As usual, our starting point is a random experiment with probability measure \(\P\) on an underlying sample space. Unless otherwise noted, we assume that all expected values mentioned in this section exist. Suppose now that \(X\) and \(Y\) are real-valued random variables for the experiment with means \(\E(X)\), \(\E(Y)\) and variances \(\var(X)\), \(\var(Y)\), respectively.
The covariance of \((X, Y)\) is defined by \[ \cov(X, Y) = \E\left(\left[X - \E(X)\right]\left[Y - \E(Y)\right]\right) \] and, assuming the variances are positive, the correlation of \( (X, Y)\) is defined by \[ \cor(X, Y) = \frac<\cov(X, Y)><\sd(X) \sd(Y)> \]
Correlation is a scaled version of covariance; note that the two parameters always have the same sign (positive, negative, or 0). When the sign is positive, the variables are said to be positively correlated ; when the sign is negative, the variables are said to be negatively correlated ; and when the sign is 0, the variables are said to be uncorrelated. Note also that correlation is dimensionless, since the numerator and denominator have the same physical units, namely the product of the units of \(X\) and \(Y\).
As these terms suggest, covariance and correlation measure a certain kind of dependence between the variables. One of our goals is a deep understanding of this dependence. As a start, note that \(\left(\E(X), \E(Y)\right)\) is the center of the joint distribution of \((X, Y)\), and the vertical and horizontal lines through this point separate \(\R\) into four quadrants. The function \((x, y) \mapsto \left[x - \E(X)\right]\left[y - \E(Y)\right]\) is positive on the first and third of these
quadrants and negative on the second and fourth.
A joint distribution with \( \left(\E(X), \E(Y)\right) \) as the center of mass
Properties of Covariance
The following theorems give some basic properties of covariance. The main tool that we will need is the fact that expected value is a linear operation. Other important properties will be derived below, in the subsection on the best linear predictor. As usual, be sure to try the proofs yourself before reading the ones in the text.
Our first result is a formula that is better than the definition for computational purposes
\(\cov(X, Y) = \E(X Y) - \E(X) \, \E(Y)\).
Let \( \mu = \E(X) \) and \( \nu = \E(Y) \). Then
\[ \cov(X, Y) = \E\left[(X - \mu)(Y - \nu)\right] = \E(X Y - \mu Y - \nu X + \mu \nu) = \E(X Y) - \mu \E(Y) - \nu \E(X) + \mu \nu = \E(X Y) - \mu \nu \]
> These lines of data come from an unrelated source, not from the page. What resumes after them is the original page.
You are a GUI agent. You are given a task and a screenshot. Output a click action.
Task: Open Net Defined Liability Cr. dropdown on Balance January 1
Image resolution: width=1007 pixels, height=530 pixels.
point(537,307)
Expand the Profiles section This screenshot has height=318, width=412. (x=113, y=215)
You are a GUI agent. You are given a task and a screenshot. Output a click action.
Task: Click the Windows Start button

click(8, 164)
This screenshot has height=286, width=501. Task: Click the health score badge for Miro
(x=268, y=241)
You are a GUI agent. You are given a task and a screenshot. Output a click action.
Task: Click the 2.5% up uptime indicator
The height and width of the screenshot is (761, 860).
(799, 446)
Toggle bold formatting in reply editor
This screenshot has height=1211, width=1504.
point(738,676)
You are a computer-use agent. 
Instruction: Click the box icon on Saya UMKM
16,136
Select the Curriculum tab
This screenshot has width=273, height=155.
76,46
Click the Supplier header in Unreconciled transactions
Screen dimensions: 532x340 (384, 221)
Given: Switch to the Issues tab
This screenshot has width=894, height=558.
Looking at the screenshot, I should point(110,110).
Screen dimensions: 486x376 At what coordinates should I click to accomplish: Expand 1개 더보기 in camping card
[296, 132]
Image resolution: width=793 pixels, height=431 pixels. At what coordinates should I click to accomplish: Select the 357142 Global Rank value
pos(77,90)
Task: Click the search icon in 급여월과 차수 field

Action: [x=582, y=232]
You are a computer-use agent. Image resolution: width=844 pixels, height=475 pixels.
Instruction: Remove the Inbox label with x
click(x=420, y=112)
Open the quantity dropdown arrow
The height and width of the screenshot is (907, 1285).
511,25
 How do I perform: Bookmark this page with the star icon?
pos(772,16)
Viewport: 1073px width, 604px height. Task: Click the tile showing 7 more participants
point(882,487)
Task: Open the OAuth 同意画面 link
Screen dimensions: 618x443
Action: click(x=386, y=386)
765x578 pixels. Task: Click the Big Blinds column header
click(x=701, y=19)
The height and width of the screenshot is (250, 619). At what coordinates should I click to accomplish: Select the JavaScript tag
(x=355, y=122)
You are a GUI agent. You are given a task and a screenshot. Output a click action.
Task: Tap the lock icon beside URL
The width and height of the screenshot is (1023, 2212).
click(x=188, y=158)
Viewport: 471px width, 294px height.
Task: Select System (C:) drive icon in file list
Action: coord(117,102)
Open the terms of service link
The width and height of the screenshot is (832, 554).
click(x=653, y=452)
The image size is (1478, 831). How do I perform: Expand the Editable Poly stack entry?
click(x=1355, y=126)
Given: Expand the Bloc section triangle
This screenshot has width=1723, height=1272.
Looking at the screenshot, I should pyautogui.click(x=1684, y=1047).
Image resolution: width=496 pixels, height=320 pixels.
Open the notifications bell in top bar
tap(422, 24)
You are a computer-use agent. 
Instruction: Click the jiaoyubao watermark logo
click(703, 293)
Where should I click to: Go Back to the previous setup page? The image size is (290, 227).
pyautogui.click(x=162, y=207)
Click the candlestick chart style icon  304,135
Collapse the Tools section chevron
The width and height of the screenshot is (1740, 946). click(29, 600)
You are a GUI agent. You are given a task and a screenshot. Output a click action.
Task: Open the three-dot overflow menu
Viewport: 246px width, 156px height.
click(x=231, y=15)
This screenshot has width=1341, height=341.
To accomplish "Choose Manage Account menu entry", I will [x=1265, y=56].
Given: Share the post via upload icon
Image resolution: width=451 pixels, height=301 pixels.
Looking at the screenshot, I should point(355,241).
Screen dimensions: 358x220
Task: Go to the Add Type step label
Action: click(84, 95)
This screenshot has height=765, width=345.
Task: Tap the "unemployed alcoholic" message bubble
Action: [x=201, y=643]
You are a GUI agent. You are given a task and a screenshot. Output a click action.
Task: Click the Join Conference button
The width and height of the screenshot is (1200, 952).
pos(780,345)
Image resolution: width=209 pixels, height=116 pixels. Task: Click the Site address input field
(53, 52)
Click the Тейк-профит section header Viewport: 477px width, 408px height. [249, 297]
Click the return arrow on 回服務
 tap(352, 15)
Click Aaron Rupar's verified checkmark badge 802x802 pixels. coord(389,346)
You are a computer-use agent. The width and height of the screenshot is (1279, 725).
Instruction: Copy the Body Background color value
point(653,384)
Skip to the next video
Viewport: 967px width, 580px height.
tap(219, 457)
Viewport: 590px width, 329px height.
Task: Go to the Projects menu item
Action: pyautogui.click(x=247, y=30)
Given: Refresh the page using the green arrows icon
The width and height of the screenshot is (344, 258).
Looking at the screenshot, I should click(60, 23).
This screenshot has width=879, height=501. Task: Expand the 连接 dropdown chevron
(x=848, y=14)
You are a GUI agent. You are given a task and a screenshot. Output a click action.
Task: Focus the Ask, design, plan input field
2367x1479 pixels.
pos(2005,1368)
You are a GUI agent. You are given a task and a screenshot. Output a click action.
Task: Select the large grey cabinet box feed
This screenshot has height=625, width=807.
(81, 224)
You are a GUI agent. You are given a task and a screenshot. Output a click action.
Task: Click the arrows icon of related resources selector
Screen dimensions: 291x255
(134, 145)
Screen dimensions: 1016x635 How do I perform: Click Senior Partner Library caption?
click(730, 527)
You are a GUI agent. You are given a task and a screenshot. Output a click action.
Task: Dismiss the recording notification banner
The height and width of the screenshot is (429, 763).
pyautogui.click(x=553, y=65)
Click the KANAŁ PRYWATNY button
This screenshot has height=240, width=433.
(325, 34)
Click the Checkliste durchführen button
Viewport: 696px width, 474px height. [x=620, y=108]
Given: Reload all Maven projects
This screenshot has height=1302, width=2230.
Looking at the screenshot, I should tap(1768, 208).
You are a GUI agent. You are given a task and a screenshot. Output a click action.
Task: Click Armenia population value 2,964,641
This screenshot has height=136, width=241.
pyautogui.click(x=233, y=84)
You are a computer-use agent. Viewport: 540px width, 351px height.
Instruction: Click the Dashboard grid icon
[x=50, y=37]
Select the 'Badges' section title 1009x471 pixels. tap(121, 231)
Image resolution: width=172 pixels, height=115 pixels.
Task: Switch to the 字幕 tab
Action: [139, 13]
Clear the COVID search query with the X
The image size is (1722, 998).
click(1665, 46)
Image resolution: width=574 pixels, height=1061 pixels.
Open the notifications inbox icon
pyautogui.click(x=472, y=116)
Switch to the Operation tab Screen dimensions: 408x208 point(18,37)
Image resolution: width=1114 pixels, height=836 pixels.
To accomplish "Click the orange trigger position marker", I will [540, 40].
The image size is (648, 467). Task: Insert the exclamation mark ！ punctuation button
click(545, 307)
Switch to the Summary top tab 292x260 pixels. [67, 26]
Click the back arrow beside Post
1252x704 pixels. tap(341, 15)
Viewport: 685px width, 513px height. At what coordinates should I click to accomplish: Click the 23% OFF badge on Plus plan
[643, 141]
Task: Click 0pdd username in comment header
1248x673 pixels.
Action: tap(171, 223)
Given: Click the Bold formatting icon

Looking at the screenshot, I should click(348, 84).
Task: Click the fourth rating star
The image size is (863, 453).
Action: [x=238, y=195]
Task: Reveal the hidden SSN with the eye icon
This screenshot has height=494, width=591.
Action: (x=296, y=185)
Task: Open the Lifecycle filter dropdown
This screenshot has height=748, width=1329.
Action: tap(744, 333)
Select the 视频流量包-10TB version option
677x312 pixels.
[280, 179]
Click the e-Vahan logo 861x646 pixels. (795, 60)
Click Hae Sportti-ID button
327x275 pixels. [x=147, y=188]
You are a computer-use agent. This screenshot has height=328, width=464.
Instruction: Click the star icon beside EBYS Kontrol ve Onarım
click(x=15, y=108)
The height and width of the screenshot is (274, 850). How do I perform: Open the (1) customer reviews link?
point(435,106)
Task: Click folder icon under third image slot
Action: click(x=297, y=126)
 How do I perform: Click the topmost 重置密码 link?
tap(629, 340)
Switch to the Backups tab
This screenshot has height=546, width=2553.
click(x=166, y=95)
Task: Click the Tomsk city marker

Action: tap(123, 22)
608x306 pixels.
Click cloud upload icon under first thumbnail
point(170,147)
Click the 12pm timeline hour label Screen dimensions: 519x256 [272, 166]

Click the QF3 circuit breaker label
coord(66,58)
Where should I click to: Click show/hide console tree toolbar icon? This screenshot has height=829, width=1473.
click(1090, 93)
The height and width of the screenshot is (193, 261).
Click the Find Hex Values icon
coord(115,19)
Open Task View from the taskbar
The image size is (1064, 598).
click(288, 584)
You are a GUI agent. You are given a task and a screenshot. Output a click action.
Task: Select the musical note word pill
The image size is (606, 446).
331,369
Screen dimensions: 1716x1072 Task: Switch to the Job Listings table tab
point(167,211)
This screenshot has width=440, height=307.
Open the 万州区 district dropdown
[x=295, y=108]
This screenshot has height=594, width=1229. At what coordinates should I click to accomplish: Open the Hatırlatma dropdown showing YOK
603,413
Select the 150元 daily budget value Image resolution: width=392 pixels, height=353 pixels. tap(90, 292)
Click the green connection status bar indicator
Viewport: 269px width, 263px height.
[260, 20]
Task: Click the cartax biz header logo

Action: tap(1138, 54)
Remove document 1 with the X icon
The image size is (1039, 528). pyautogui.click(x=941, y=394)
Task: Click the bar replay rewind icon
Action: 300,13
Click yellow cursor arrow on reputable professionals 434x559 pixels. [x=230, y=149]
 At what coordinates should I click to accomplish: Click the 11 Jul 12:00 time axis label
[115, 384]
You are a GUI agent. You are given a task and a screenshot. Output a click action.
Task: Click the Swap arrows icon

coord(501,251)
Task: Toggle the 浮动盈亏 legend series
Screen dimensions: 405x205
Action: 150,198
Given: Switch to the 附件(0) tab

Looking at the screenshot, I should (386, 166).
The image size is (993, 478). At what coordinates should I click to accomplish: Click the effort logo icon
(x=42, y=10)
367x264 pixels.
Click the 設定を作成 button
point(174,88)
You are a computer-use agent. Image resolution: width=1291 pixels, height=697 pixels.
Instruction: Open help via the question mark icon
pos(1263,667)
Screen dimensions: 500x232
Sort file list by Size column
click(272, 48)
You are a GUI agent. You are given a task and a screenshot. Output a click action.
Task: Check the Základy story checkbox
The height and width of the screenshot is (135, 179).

By the previous result. we see that \(X\) and \(Y\) are uncorrelated if and only if \(\E(X Y) = \E(X) \E(Y)\). In particular, if \(X\) and \(Y\) are independent. then they are uncorrelated. However, the converse fails with a passion: an exercise below gives an example of two variables that are functionally related (the strongest form of dependence), yet uncorrelated. The computational exercises give other examples of dependent yet uncorrelated variables also. Note also that if one of the variables has mean 0, then the covariance is simply the expected product.
Trivially, covariance is a symmetric operation.